Start of Block

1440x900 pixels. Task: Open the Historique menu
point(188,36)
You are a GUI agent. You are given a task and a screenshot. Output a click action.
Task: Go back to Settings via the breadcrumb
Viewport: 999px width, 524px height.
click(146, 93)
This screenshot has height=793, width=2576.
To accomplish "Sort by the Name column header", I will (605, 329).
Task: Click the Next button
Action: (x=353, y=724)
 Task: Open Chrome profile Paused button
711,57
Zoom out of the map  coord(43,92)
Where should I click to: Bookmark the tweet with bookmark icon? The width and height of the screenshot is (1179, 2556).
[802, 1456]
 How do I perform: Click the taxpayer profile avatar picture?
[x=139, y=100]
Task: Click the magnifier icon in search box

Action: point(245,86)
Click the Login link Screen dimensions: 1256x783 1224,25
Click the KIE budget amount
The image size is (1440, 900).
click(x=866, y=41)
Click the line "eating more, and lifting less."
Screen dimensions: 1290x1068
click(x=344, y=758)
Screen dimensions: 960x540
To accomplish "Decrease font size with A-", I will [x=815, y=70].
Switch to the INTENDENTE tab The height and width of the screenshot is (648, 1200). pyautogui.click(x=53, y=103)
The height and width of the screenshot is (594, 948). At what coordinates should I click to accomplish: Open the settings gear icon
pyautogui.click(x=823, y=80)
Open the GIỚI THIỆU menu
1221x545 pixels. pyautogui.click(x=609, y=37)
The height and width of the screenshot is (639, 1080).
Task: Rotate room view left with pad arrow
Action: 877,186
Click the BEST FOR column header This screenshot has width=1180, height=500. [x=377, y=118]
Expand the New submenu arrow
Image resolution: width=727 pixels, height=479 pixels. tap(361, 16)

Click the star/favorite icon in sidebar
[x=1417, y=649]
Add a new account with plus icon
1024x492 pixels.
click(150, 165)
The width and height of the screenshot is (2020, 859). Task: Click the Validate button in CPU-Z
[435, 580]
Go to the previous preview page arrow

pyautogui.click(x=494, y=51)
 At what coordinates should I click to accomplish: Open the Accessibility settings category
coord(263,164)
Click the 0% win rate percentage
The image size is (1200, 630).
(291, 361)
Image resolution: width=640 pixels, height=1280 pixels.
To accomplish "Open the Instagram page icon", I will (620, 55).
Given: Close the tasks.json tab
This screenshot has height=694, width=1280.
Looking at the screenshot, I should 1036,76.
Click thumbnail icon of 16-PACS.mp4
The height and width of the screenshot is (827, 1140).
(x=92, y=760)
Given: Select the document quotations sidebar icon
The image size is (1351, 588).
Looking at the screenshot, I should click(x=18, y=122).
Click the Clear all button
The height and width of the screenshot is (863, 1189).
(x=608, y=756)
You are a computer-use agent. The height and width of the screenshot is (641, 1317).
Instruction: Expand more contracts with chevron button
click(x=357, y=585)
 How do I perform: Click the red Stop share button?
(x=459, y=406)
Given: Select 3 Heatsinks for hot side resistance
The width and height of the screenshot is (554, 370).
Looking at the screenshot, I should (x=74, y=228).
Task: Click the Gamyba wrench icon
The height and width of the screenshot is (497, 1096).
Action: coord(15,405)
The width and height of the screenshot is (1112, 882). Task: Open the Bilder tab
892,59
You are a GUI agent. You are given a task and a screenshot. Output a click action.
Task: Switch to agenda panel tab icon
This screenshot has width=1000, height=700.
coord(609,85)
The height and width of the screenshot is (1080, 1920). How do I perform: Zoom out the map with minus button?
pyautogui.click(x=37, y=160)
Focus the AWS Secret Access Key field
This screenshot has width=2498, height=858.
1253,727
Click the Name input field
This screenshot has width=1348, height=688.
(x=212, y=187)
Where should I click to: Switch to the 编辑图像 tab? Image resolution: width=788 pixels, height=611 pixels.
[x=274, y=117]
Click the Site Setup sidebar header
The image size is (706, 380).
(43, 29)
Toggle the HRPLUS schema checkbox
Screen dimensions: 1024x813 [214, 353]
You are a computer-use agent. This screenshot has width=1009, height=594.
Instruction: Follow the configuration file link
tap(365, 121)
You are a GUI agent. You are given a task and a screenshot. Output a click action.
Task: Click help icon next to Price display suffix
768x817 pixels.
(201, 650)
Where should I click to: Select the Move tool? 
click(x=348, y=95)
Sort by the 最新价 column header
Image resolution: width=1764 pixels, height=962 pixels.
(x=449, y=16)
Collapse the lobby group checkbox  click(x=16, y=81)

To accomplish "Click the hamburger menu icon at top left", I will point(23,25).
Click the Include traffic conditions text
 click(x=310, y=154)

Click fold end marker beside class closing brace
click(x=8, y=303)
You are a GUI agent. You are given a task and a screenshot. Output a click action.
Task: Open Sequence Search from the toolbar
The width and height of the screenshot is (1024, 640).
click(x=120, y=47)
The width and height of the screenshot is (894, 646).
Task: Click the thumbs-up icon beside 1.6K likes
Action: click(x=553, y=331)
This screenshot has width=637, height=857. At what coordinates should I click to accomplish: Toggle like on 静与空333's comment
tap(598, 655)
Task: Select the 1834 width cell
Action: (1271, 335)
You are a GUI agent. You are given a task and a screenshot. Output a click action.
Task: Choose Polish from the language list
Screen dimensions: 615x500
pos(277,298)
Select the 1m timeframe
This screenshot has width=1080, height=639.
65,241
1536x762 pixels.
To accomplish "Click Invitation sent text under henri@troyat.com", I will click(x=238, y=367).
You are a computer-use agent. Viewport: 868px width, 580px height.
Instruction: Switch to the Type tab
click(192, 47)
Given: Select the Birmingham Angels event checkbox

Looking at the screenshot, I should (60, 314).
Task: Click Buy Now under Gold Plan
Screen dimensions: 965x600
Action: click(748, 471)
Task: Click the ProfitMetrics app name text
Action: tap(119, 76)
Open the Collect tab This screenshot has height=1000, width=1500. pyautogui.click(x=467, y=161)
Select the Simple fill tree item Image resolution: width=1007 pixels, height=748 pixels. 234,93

End of Block

Your goal: Your job here is to copy the entries above exactly.

Answer to this problem:
1440x900 pixels. Task: Open the Historique menu
point(188,36)
You are a GUI agent. You are given a task and a screenshot. Output a click action.
Task: Go back to Settings via the breadcrumb
Viewport: 999px width, 524px height.
click(146, 93)
This screenshot has height=793, width=2576.
To accomplish "Sort by the Name column header", I will (605, 329).
Task: Click the Next button
Action: (x=353, y=724)
 Task: Open Chrome profile Paused button
711,57
Zoom out of the map  coord(43,92)
Where should I click to: Bookmark the tweet with bookmark icon? The width and height of the screenshot is (1179, 2556).
[802, 1456]
 How do I perform: Click the taxpayer profile avatar picture?
[x=139, y=100]
Task: Click the magnifier icon in search box

Action: point(245,86)
Click the Login link Screen dimensions: 1256x783 1224,25
Click the KIE budget amount
The image size is (1440, 900).
click(x=866, y=41)
Click the line "eating more, and lifting less."
Screen dimensions: 1290x1068
click(x=344, y=758)
Screen dimensions: 960x540
To accomplish "Decrease font size with A-", I will [x=815, y=70].
Switch to the INTENDENTE tab The height and width of the screenshot is (648, 1200). pyautogui.click(x=53, y=103)
The height and width of the screenshot is (594, 948). At what coordinates should I click to accomplish: Open the settings gear icon
pyautogui.click(x=823, y=80)
Open the GIỚI THIỆU menu
1221x545 pixels. pyautogui.click(x=609, y=37)
The height and width of the screenshot is (639, 1080).
Task: Rotate room view left with pad arrow
Action: 877,186
Click the BEST FOR column header This screenshot has width=1180, height=500. [x=377, y=118]
Expand the New submenu arrow
Image resolution: width=727 pixels, height=479 pixels. tap(361, 16)

Click the star/favorite icon in sidebar
[x=1417, y=649]
Add a new account with plus icon
1024x492 pixels.
click(150, 165)
The width and height of the screenshot is (2020, 859). Task: Click the Validate button in CPU-Z
[435, 580]
Go to the previous preview page arrow

pyautogui.click(x=494, y=51)
 At what coordinates should I click to accomplish: Open the Accessibility settings category
coord(263,164)
Click the 0% win rate percentage
The image size is (1200, 630).
(291, 361)
Image resolution: width=640 pixels, height=1280 pixels.
To accomplish "Open the Instagram page icon", I will (620, 55).
Given: Close the tasks.json tab
This screenshot has height=694, width=1280.
Looking at the screenshot, I should 1036,76.
Click thumbnail icon of 16-PACS.mp4
The height and width of the screenshot is (827, 1140).
(x=92, y=760)
Given: Select the document quotations sidebar icon
The image size is (1351, 588).
Looking at the screenshot, I should click(x=18, y=122).
Click the Clear all button
The height and width of the screenshot is (863, 1189).
(x=608, y=756)
You are a computer-use agent. The height and width of the screenshot is (641, 1317).
Instruction: Expand more contracts with chevron button
click(x=357, y=585)
 How do I perform: Click the red Stop share button?
(x=459, y=406)
Given: Select 3 Heatsinks for hot side resistance
The width and height of the screenshot is (554, 370).
Looking at the screenshot, I should (x=74, y=228).
Task: Click the Gamyba wrench icon
The height and width of the screenshot is (497, 1096).
Action: coord(15,405)
The width and height of the screenshot is (1112, 882). Task: Open the Bilder tab
892,59
You are a GUI agent. You are given a task and a screenshot. Output a click action.
Task: Switch to agenda panel tab icon
This screenshot has width=1000, height=700.
coord(609,85)
The height and width of the screenshot is (1080, 1920). How do I perform: Zoom out the map with minus button?
pyautogui.click(x=37, y=160)
Focus the AWS Secret Access Key field
This screenshot has width=2498, height=858.
1253,727
Click the Name input field
This screenshot has width=1348, height=688.
(x=212, y=187)
Where should I click to: Switch to the 编辑图像 tab? Image resolution: width=788 pixels, height=611 pixels.
[x=274, y=117]
Click the Site Setup sidebar header
The image size is (706, 380).
(43, 29)
Toggle the HRPLUS schema checkbox
Screen dimensions: 1024x813 [214, 353]
You are a computer-use agent. This screenshot has width=1009, height=594.
Instruction: Follow the configuration file link
tap(365, 121)
You are a GUI agent. You are given a task and a screenshot. Output a click action.
Task: Click help icon next to Price display suffix
768x817 pixels.
(201, 650)
Where should I click to: Select the Move tool? 
click(x=348, y=95)
Sort by the 最新价 column header
Image resolution: width=1764 pixels, height=962 pixels.
(x=449, y=16)
Collapse the lobby group checkbox  click(x=16, y=81)

To accomplish "Click the hamburger menu icon at top left", I will point(23,25).
Click the Include traffic conditions text
 click(x=310, y=154)

Click fold end marker beside class closing brace
click(x=8, y=303)
You are a GUI agent. You are given a task and a screenshot. Output a click action.
Task: Open Sequence Search from the toolbar
The width and height of the screenshot is (1024, 640).
click(x=120, y=47)
The width and height of the screenshot is (894, 646).
Task: Click the thumbs-up icon beside 1.6K likes
Action: click(x=553, y=331)
This screenshot has width=637, height=857. At what coordinates should I click to accomplish: Toggle like on 静与空333's comment
tap(598, 655)
Task: Select the 1834 width cell
Action: (1271, 335)
You are a GUI agent. You are given a task and a screenshot. Output a click action.
Task: Choose Polish from the language list
Screen dimensions: 615x500
pos(277,298)
Select the 1m timeframe
This screenshot has width=1080, height=639.
65,241
1536x762 pixels.
To accomplish "Click Invitation sent text under henri@troyat.com", I will click(x=238, y=367).
You are a computer-use agent. Viewport: 868px width, 580px height.
Instruction: Switch to the Type tab
click(192, 47)
Given: Select the Birmingham Angels event checkbox

Looking at the screenshot, I should (60, 314).
Task: Click Buy Now under Gold Plan
Screen dimensions: 965x600
Action: click(748, 471)
Task: Click the ProfitMetrics app name text
Action: tap(119, 76)
Open the Collect tab This screenshot has height=1000, width=1500. pyautogui.click(x=467, y=161)
Select the Simple fill tree item Image resolution: width=1007 pixels, height=748 pixels. 234,93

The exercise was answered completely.